Every founder is selling a 'sales department in a pocket' now
Saw yet another post on Reddit this week from someone who built an AI outbound tool and is asking for 'advice' which is really just thinly veiled self-promotion. Calls, emails, DMs, auto-qualification, books meetings straight to your calendar. You've seen twelve of these this week. So have I.
Here's why this is relevant to me specifically: I'm six months into building a bagel delivery app. My burn rate is real. My runway is not infinite. And I have spent actual money — not hypothetical founder-essay money, real dollars — on two of these outbound automation tools trying to get wholesale accounts with delis and grocery chains in the Northeast.
The result? One booked meeting that ghosted us. A bunch of 'qualified leads' that were either closed businesses or people who had no purchasing authority. Sound familiar? Someone on that same Reddit thread bought a list and half the companies had already shut down. Cool, same.
Here's what actually moved the needle for us: showing up to a regional food distributor conference in person, slightly hungover, with bagel samples. Three real conversations. Two follow-ups that went somewhere.

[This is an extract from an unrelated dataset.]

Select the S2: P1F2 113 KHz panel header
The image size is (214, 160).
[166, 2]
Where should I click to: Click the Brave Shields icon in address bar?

I'm not saying outbound automation is worthless for every business. Maybe if you're selling SaaS to mid-market fintech you can spray and pray. But if you're in food logistics, in perishables, in anything where the relationship IS the product — these tools are burning your credibility faster than they're filling your calendar.
We're all watching our burn rate. Stop paying $400 a month for a bot to annoy people on your behalf. Go touch grass. Bring snacks.